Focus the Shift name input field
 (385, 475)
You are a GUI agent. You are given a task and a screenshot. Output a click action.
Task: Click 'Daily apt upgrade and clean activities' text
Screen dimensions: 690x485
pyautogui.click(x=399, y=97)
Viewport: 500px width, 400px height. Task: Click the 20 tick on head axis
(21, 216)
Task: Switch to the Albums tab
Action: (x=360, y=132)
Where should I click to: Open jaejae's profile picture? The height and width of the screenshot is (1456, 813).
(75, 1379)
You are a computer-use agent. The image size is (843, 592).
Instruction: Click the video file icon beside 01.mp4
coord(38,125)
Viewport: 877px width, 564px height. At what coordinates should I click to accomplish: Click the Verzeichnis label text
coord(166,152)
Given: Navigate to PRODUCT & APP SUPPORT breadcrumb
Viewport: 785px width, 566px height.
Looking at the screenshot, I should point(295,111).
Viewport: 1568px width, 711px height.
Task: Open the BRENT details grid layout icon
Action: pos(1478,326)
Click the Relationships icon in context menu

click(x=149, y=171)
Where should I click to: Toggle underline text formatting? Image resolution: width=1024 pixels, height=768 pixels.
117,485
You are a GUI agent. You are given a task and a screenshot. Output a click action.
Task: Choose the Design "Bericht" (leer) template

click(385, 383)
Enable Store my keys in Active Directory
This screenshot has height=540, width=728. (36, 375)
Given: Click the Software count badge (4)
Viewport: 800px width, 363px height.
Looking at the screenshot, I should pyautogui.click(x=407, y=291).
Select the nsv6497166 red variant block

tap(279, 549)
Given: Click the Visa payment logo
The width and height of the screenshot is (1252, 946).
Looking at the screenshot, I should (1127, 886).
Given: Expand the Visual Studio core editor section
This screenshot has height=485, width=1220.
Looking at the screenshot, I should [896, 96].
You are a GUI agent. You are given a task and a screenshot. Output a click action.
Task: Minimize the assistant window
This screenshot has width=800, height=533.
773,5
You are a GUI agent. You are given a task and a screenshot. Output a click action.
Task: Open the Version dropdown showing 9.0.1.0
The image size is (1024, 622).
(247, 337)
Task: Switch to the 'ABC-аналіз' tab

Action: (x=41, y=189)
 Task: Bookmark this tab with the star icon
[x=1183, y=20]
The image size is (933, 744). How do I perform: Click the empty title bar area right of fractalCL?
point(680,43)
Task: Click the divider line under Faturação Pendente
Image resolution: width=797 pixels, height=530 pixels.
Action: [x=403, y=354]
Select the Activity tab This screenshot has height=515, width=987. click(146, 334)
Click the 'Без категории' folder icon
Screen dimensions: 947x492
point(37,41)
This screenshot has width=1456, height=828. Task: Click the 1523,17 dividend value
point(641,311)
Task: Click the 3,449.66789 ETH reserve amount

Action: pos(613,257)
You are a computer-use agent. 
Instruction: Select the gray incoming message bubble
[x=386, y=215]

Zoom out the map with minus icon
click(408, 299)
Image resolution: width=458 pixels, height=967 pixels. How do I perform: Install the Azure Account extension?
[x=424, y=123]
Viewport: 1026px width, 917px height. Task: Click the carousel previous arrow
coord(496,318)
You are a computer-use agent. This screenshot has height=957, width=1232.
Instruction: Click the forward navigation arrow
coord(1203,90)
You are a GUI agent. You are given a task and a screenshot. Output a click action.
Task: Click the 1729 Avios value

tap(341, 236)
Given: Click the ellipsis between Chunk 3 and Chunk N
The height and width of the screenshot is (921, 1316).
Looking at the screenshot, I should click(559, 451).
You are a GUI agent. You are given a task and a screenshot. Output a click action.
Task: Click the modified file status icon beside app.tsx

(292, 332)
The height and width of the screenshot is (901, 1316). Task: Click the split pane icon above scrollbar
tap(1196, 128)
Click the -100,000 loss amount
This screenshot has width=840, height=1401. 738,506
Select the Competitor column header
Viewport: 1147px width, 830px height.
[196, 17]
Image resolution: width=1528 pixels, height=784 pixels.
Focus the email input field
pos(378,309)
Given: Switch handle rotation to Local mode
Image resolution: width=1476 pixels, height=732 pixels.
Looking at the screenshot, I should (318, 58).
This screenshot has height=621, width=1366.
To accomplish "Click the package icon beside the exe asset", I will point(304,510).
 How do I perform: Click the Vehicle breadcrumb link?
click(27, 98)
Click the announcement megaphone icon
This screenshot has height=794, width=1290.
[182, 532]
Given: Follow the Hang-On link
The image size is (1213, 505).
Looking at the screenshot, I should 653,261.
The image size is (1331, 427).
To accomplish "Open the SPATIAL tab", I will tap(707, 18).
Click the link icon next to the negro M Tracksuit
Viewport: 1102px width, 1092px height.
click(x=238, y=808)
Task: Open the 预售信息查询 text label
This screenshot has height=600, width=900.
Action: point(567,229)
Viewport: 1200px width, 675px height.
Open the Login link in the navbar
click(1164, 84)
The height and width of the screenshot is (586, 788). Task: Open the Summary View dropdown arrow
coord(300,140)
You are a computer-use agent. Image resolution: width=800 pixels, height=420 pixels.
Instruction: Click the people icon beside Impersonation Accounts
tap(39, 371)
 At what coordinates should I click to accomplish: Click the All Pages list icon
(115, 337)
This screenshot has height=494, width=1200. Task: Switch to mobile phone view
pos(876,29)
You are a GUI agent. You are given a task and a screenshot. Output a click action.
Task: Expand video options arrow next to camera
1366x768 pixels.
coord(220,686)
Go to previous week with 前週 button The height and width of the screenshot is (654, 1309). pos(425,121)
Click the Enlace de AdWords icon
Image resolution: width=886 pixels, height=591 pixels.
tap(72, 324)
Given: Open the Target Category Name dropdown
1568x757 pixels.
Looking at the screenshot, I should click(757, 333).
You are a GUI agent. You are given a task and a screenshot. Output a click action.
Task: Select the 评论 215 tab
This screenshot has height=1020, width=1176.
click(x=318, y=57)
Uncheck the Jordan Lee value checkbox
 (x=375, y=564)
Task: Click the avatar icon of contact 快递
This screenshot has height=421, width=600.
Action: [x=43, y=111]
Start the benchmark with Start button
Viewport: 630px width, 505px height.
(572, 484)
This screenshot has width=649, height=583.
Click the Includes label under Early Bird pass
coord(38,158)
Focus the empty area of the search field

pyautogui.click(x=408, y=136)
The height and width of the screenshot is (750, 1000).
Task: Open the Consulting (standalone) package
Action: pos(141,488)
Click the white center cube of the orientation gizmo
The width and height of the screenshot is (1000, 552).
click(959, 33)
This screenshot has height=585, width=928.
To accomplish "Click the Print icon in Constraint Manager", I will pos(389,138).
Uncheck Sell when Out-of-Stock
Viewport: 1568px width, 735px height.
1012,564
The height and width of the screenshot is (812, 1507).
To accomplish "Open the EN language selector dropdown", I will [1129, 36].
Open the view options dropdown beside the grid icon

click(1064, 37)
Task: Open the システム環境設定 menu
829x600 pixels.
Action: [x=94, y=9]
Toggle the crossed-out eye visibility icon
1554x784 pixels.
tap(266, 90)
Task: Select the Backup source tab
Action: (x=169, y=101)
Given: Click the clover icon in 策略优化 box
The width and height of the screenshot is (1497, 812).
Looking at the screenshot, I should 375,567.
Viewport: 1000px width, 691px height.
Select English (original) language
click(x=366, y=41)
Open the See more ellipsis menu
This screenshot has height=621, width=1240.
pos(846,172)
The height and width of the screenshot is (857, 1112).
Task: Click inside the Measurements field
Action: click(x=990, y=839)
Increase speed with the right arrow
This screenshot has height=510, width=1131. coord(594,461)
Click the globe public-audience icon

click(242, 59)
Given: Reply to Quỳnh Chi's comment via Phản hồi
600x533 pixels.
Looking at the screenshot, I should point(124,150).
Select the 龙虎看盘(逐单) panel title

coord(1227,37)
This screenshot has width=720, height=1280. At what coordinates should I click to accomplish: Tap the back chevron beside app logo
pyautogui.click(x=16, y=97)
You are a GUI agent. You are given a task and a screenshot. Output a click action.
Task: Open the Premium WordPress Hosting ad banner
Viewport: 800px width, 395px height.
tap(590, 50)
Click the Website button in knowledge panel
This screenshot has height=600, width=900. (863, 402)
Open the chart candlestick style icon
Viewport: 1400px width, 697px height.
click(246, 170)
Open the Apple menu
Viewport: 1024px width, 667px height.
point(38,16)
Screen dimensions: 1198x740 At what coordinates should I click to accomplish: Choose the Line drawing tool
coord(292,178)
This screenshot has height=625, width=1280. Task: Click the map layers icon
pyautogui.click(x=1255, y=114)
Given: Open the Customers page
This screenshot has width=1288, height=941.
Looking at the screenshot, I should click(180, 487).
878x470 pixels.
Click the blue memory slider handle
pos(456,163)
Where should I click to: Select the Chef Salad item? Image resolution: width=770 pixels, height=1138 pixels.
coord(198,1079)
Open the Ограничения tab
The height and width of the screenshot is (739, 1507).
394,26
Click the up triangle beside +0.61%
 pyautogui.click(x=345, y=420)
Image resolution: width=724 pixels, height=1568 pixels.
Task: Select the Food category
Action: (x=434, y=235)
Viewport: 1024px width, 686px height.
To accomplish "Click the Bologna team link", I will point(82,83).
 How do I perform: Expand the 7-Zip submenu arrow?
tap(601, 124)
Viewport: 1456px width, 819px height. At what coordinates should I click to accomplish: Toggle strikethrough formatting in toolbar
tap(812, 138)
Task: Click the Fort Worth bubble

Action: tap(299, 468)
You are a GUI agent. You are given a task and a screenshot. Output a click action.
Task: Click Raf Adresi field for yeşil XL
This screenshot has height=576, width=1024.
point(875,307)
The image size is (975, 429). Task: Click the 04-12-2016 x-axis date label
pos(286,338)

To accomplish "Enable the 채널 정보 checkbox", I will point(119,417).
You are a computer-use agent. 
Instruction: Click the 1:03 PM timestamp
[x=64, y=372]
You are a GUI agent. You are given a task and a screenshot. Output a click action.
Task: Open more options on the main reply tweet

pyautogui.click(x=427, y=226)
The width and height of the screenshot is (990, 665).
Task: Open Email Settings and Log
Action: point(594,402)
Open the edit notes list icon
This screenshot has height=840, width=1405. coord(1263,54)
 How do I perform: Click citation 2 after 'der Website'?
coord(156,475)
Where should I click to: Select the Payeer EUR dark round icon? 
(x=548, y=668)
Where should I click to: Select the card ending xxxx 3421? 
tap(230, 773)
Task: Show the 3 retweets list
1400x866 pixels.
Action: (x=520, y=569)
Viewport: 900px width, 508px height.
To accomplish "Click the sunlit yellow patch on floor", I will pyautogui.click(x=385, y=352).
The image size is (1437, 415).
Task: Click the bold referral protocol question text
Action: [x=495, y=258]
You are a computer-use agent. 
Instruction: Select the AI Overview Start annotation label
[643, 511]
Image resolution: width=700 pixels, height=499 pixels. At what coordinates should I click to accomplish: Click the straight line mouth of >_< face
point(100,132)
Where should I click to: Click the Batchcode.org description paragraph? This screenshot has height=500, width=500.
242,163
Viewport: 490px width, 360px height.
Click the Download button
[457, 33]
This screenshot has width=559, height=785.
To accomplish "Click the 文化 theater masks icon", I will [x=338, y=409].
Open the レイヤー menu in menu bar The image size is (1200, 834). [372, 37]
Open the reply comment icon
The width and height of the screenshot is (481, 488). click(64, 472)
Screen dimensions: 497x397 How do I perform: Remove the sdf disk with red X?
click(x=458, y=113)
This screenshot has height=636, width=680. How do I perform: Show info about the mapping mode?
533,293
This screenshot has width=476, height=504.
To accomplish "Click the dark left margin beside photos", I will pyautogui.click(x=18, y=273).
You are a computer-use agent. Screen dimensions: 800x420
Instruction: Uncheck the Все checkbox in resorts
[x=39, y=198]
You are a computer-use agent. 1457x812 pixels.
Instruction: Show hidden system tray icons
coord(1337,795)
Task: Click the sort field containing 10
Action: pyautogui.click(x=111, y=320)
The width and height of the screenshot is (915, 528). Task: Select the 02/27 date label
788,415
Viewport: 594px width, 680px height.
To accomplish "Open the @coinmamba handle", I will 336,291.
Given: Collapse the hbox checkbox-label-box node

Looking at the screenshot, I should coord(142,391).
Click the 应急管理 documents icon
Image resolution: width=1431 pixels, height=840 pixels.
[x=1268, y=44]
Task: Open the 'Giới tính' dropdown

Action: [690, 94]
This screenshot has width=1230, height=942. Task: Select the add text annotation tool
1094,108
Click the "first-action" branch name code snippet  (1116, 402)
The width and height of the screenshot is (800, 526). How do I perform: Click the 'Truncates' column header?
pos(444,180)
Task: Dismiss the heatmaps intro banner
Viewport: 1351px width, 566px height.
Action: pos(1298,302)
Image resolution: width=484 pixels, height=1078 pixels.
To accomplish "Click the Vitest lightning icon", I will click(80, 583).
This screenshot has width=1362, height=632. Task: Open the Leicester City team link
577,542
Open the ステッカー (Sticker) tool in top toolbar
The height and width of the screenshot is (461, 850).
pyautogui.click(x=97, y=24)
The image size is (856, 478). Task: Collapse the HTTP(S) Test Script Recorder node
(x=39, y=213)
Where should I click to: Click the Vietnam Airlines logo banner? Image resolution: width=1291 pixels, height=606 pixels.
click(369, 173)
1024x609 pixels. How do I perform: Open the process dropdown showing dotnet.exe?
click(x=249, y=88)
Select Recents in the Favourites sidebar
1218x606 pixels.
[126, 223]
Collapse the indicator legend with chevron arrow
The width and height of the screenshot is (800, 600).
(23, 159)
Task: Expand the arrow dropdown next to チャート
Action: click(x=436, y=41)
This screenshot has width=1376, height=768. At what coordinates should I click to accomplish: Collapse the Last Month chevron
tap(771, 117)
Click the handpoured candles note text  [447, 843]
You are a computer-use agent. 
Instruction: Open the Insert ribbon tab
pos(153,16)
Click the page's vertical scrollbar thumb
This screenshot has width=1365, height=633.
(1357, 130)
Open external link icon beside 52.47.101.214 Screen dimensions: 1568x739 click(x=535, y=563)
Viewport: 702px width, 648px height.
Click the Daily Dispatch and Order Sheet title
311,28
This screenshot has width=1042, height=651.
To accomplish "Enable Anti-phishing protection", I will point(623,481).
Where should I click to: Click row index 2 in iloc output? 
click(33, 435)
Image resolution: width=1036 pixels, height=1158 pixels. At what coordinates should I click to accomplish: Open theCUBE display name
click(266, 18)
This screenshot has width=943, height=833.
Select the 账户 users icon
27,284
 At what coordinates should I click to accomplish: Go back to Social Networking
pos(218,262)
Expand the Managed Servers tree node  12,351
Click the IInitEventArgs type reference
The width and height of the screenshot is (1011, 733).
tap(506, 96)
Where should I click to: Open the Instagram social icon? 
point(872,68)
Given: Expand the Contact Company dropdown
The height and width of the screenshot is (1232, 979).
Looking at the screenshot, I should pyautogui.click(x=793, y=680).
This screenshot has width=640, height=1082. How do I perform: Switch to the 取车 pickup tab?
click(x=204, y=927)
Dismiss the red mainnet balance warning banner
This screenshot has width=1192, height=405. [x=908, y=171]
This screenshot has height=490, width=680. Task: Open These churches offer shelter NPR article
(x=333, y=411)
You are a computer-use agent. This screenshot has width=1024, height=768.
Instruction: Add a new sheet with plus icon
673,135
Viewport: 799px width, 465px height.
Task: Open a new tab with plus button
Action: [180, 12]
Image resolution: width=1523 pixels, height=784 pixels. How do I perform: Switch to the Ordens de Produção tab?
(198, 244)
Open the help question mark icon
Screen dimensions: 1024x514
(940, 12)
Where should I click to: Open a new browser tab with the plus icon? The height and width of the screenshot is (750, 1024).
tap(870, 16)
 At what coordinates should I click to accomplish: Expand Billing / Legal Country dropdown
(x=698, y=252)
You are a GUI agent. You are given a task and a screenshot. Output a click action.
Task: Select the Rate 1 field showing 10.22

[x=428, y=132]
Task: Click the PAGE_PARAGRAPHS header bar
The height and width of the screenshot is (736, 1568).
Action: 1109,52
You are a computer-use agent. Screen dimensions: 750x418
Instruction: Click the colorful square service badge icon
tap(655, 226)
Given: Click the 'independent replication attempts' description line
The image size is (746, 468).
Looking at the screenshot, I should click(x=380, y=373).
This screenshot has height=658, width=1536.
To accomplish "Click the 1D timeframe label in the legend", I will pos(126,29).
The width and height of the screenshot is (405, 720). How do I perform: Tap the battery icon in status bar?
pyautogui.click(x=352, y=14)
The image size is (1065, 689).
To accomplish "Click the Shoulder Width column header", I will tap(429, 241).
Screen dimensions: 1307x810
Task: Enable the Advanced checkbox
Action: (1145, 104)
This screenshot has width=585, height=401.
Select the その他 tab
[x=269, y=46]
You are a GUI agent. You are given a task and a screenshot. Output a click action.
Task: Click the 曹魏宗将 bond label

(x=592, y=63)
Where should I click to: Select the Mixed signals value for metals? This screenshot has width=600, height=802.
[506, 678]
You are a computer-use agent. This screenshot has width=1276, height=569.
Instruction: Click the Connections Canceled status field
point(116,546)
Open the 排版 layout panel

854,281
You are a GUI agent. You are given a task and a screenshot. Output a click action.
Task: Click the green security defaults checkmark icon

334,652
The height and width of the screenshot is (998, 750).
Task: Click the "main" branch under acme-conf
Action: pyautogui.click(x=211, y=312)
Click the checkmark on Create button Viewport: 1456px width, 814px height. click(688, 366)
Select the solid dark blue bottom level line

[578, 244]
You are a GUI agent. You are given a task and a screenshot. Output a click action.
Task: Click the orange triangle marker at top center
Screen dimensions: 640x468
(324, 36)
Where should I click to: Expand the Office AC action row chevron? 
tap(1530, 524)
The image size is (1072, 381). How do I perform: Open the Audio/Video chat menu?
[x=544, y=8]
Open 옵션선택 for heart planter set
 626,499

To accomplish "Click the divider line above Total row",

* * *

WORK TO COMPLETE: Beginning at the top of the records above, transcribe each line exactly up to and including the line that holds "Given: Click the Software count badge (4)".

PROBLEM SOLUTION:
Focus the Shift name input field
 (385, 475)
You are a GUI agent. You are given a task and a screenshot. Output a click action.
Task: Click 'Daily apt upgrade and clean activities' text
Screen dimensions: 690x485
pyautogui.click(x=399, y=97)
Viewport: 500px width, 400px height. Task: Click the 20 tick on head axis
(21, 216)
Task: Switch to the Albums tab
Action: (x=360, y=132)
Where should I click to: Open jaejae's profile picture? The height and width of the screenshot is (1456, 813).
(75, 1379)
You are a computer-use agent. The image size is (843, 592).
Instruction: Click the video file icon beside 01.mp4
coord(38,125)
Viewport: 877px width, 564px height. At what coordinates should I click to accomplish: Click the Verzeichnis label text
coord(166,152)
Given: Navigate to PRODUCT & APP SUPPORT breadcrumb
Viewport: 785px width, 566px height.
Looking at the screenshot, I should point(295,111).
Viewport: 1568px width, 711px height.
Task: Open the BRENT details grid layout icon
Action: pos(1478,326)
Click the Relationships icon in context menu

click(x=149, y=171)
Where should I click to: Toggle underline text formatting? Image resolution: width=1024 pixels, height=768 pixels.
117,485
You are a GUI agent. You are given a task and a screenshot. Output a click action.
Task: Choose the Design "Bericht" (leer) template

click(385, 383)
Enable Store my keys in Active Directory
This screenshot has height=540, width=728. (36, 375)
Given: Click the Software count badge (4)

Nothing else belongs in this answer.